Start of Data for the task

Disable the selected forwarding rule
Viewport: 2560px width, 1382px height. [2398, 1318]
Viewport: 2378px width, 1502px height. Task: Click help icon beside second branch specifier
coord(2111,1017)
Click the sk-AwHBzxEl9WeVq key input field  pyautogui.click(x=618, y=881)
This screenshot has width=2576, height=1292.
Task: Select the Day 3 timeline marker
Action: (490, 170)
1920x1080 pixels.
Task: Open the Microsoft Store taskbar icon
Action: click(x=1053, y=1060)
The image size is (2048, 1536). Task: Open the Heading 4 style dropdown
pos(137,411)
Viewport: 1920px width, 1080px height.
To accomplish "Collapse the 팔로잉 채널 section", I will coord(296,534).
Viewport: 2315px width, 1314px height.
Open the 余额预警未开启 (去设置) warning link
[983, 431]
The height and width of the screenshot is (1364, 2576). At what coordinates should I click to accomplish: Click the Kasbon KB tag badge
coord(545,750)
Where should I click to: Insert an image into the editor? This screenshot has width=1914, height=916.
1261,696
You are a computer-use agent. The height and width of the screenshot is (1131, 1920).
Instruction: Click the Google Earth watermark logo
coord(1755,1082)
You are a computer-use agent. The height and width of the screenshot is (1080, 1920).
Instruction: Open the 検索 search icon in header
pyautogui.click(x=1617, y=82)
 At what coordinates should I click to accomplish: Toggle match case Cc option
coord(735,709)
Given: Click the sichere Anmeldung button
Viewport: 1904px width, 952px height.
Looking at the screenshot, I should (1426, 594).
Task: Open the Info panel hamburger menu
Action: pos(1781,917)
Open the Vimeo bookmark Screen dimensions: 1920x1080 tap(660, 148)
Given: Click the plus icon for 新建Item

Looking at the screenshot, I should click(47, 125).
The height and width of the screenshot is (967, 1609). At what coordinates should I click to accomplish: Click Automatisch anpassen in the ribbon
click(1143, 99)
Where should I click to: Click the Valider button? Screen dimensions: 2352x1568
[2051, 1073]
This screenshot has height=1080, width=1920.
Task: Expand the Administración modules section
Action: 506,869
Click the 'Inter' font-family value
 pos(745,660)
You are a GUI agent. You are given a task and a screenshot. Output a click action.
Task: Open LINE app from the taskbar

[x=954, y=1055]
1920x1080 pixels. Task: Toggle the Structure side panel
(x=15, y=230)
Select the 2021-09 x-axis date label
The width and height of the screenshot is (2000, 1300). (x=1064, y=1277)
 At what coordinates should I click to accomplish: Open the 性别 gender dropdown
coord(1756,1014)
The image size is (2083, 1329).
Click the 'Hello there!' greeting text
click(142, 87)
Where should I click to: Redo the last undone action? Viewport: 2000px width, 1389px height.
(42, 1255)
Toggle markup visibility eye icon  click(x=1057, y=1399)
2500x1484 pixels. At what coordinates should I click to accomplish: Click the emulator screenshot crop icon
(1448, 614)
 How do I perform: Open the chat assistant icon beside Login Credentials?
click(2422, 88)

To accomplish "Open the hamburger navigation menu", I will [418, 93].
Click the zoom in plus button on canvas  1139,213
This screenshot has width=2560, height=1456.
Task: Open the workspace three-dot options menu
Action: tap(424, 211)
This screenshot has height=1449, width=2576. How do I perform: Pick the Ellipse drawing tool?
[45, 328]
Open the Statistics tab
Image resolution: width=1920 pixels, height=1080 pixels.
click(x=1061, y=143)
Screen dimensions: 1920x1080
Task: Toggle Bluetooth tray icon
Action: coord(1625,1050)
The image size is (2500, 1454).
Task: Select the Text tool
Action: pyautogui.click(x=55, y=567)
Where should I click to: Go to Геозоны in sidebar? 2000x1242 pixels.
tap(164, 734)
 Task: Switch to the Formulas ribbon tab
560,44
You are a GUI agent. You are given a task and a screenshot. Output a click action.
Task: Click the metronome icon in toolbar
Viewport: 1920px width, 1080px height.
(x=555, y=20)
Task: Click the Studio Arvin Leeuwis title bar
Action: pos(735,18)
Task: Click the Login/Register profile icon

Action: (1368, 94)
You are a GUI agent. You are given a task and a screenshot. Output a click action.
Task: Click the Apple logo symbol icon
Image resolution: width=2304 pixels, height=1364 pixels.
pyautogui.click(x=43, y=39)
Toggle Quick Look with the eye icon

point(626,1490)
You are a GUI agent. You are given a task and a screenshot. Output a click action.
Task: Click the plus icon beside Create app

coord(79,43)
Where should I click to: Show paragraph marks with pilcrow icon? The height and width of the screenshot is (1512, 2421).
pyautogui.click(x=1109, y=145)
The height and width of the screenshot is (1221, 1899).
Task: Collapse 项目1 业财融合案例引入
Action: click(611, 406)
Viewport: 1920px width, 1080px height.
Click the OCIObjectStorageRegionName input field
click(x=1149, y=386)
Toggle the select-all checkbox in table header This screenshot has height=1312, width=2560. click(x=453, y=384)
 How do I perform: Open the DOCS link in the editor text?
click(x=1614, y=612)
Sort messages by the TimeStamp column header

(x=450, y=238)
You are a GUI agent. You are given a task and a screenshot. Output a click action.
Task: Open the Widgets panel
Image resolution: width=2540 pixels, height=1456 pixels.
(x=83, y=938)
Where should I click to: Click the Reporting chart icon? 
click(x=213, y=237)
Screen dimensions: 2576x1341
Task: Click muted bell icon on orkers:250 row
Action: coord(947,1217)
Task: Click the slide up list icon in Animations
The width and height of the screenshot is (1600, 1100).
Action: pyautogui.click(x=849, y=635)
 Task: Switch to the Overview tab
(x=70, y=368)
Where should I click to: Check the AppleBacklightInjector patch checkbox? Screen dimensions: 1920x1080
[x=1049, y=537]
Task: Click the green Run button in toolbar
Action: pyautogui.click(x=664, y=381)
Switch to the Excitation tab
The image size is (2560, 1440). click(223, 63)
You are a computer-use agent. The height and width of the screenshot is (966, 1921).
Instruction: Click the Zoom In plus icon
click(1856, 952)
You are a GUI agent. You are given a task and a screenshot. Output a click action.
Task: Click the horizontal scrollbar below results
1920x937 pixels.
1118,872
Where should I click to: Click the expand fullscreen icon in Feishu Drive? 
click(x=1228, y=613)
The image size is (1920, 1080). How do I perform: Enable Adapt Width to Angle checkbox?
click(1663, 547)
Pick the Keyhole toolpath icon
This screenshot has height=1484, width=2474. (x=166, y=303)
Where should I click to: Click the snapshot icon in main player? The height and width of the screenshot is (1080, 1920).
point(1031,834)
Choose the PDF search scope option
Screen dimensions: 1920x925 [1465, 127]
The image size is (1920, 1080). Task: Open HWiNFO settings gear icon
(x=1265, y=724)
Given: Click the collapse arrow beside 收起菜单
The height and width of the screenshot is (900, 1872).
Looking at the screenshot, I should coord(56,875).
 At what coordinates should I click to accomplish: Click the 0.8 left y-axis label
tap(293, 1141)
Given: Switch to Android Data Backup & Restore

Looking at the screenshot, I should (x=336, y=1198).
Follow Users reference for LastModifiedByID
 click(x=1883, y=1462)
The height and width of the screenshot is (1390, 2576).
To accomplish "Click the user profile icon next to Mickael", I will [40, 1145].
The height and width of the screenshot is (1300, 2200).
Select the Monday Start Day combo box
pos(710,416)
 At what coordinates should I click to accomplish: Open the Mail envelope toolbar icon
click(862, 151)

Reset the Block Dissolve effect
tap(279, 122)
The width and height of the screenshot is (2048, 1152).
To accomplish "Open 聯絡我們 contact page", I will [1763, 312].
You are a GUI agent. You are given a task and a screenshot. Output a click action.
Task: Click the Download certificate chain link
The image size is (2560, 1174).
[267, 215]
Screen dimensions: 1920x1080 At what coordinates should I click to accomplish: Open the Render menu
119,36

End of Data for the task

### Action item
Give the entries again in full, exactly as they are written.

### Solution for this exercise
Disable the selected forwarding rule
Viewport: 2560px width, 1382px height. [2398, 1318]
Viewport: 2378px width, 1502px height. Task: Click help icon beside second branch specifier
coord(2111,1017)
Click the sk-AwHBzxEl9WeVq key input field  pyautogui.click(x=618, y=881)
This screenshot has width=2576, height=1292.
Task: Select the Day 3 timeline marker
Action: (490, 170)
1920x1080 pixels.
Task: Open the Microsoft Store taskbar icon
Action: click(x=1053, y=1060)
The image size is (2048, 1536). Task: Open the Heading 4 style dropdown
pos(137,411)
Viewport: 1920px width, 1080px height.
To accomplish "Collapse the 팔로잉 채널 section", I will coord(296,534).
Viewport: 2315px width, 1314px height.
Open the 余额预警未开启 (去设置) warning link
[983, 431]
The height and width of the screenshot is (1364, 2576). At what coordinates should I click to accomplish: Click the Kasbon KB tag badge
coord(545,750)
Where should I click to: Insert an image into the editor? This screenshot has width=1914, height=916.
1261,696
You are a computer-use agent. The height and width of the screenshot is (1131, 1920).
Instruction: Click the Google Earth watermark logo
coord(1755,1082)
You are a computer-use agent. The height and width of the screenshot is (1080, 1920).
Instruction: Open the 検索 search icon in header
pyautogui.click(x=1617, y=82)
 At what coordinates should I click to accomplish: Toggle match case Cc option
coord(735,709)
Given: Click the sichere Anmeldung button
Viewport: 1904px width, 952px height.
Looking at the screenshot, I should (1426, 594).
Task: Open the Info panel hamburger menu
Action: pos(1781,917)
Open the Vimeo bookmark Screen dimensions: 1920x1080 tap(660, 148)
Given: Click the plus icon for 新建Item

Looking at the screenshot, I should click(47, 125).
The height and width of the screenshot is (967, 1609). At what coordinates should I click to accomplish: Click Automatisch anpassen in the ribbon
click(1143, 99)
Where should I click to: Click the Valider button? Screen dimensions: 2352x1568
[2051, 1073]
This screenshot has height=1080, width=1920.
Task: Expand the Administración modules section
Action: 506,869
Click the 'Inter' font-family value
 pos(745,660)
You are a GUI agent. You are given a task and a screenshot. Output a click action.
Task: Open LINE app from the taskbar

[x=954, y=1055]
1920x1080 pixels. Task: Toggle the Structure side panel
(x=15, y=230)
Select the 2021-09 x-axis date label
The width and height of the screenshot is (2000, 1300). (x=1064, y=1277)
 At what coordinates should I click to accomplish: Open the 性别 gender dropdown
coord(1756,1014)
The image size is (2083, 1329).
Click the 'Hello there!' greeting text
click(142, 87)
Where should I click to: Redo the last undone action? Viewport: 2000px width, 1389px height.
(42, 1255)
Toggle markup visibility eye icon  click(x=1057, y=1399)
2500x1484 pixels. At what coordinates should I click to accomplish: Click the emulator screenshot crop icon
(1448, 614)
 How do I perform: Open the chat assistant icon beside Login Credentials?
click(2422, 88)

To accomplish "Open the hamburger navigation menu", I will [418, 93].
Click the zoom in plus button on canvas  1139,213
This screenshot has width=2560, height=1456.
Task: Open the workspace three-dot options menu
Action: tap(424, 211)
This screenshot has height=1449, width=2576. How do I perform: Pick the Ellipse drawing tool?
[45, 328]
Open the Statistics tab
Image resolution: width=1920 pixels, height=1080 pixels.
click(x=1061, y=143)
Screen dimensions: 1920x1080
Task: Toggle Bluetooth tray icon
Action: coord(1625,1050)
The image size is (2500, 1454).
Task: Select the Text tool
Action: pyautogui.click(x=55, y=567)
Where should I click to: Go to Геозоны in sidebar? 2000x1242 pixels.
tap(164, 734)
 Task: Switch to the Formulas ribbon tab
560,44
You are a GUI agent. You are given a task and a screenshot. Output a click action.
Task: Click the metronome icon in toolbar
Viewport: 1920px width, 1080px height.
(x=555, y=20)
Task: Click the Studio Arvin Leeuwis title bar
Action: pos(735,18)
Task: Click the Login/Register profile icon

Action: (1368, 94)
You are a GUI agent. You are given a task and a screenshot. Output a click action.
Task: Click the Apple logo symbol icon
Image resolution: width=2304 pixels, height=1364 pixels.
pyautogui.click(x=43, y=39)
Toggle Quick Look with the eye icon

point(626,1490)
You are a GUI agent. You are given a task and a screenshot. Output a click action.
Task: Click the plus icon beside Create app

coord(79,43)
Where should I click to: Show paragraph marks with pilcrow icon? The height and width of the screenshot is (1512, 2421).
pyautogui.click(x=1109, y=145)
The height and width of the screenshot is (1221, 1899).
Task: Collapse 项目1 业财融合案例引入
Action: click(611, 406)
Viewport: 1920px width, 1080px height.
Click the OCIObjectStorageRegionName input field
click(x=1149, y=386)
Toggle the select-all checkbox in table header This screenshot has height=1312, width=2560. click(x=453, y=384)
 How do I perform: Open the DOCS link in the editor text?
click(x=1614, y=612)
Sort messages by the TimeStamp column header

(x=450, y=238)
You are a GUI agent. You are given a task and a screenshot. Output a click action.
Task: Open the Widgets panel
Image resolution: width=2540 pixels, height=1456 pixels.
(x=83, y=938)
Where should I click to: Click the Reporting chart icon? 
click(x=213, y=237)
Screen dimensions: 2576x1341
Task: Click muted bell icon on orkers:250 row
Action: coord(947,1217)
Task: Click the slide up list icon in Animations
The width and height of the screenshot is (1600, 1100).
Action: pyautogui.click(x=849, y=635)
 Task: Switch to the Overview tab
(x=70, y=368)
Where should I click to: Check the AppleBacklightInjector patch checkbox? Screen dimensions: 1920x1080
[x=1049, y=537]
Task: Click the green Run button in toolbar
Action: pyautogui.click(x=664, y=381)
Switch to the Excitation tab
The image size is (2560, 1440). click(223, 63)
You are a computer-use agent. The height and width of the screenshot is (966, 1921).
Instruction: Click the Zoom In plus icon
click(1856, 952)
You are a GUI agent. You are given a task and a screenshot. Output a click action.
Task: Click the horizontal scrollbar below results
1920x937 pixels.
1118,872
Where should I click to: Click the expand fullscreen icon in Feishu Drive? 
click(x=1228, y=613)
The image size is (1920, 1080). How do I perform: Enable Adapt Width to Angle checkbox?
click(1663, 547)
Pick the Keyhole toolpath icon
This screenshot has height=1484, width=2474. (x=166, y=303)
Where should I click to: Click the snapshot icon in main player? The height and width of the screenshot is (1080, 1920).
point(1031,834)
Choose the PDF search scope option
Screen dimensions: 1920x925 [1465, 127]
The image size is (1920, 1080). Task: Open HWiNFO settings gear icon
(x=1265, y=724)
Given: Click the collapse arrow beside 收起菜单
The height and width of the screenshot is (900, 1872).
Looking at the screenshot, I should coord(56,875).
 At what coordinates should I click to accomplish: Click the 0.8 left y-axis label
tap(293, 1141)
Given: Switch to Android Data Backup & Restore

Looking at the screenshot, I should (x=336, y=1198).
Follow Users reference for LastModifiedByID
 click(x=1883, y=1462)
The height and width of the screenshot is (1390, 2576).
To accomplish "Click the user profile icon next to Mickael", I will [40, 1145].
The height and width of the screenshot is (1300, 2200).
Select the Monday Start Day combo box
pos(710,416)
 At what coordinates should I click to accomplish: Open the Mail envelope toolbar icon
click(862, 151)

Reset the Block Dissolve effect
tap(279, 122)
The width and height of the screenshot is (2048, 1152).
To accomplish "Open 聯絡我們 contact page", I will [1763, 312].
You are a GUI agent. You are given a task and a screenshot. Output a click action.
Task: Click the Download certificate chain link
The image size is (2560, 1174).
[267, 215]
Screen dimensions: 1920x1080 At what coordinates should I click to accomplish: Open the Render menu
119,36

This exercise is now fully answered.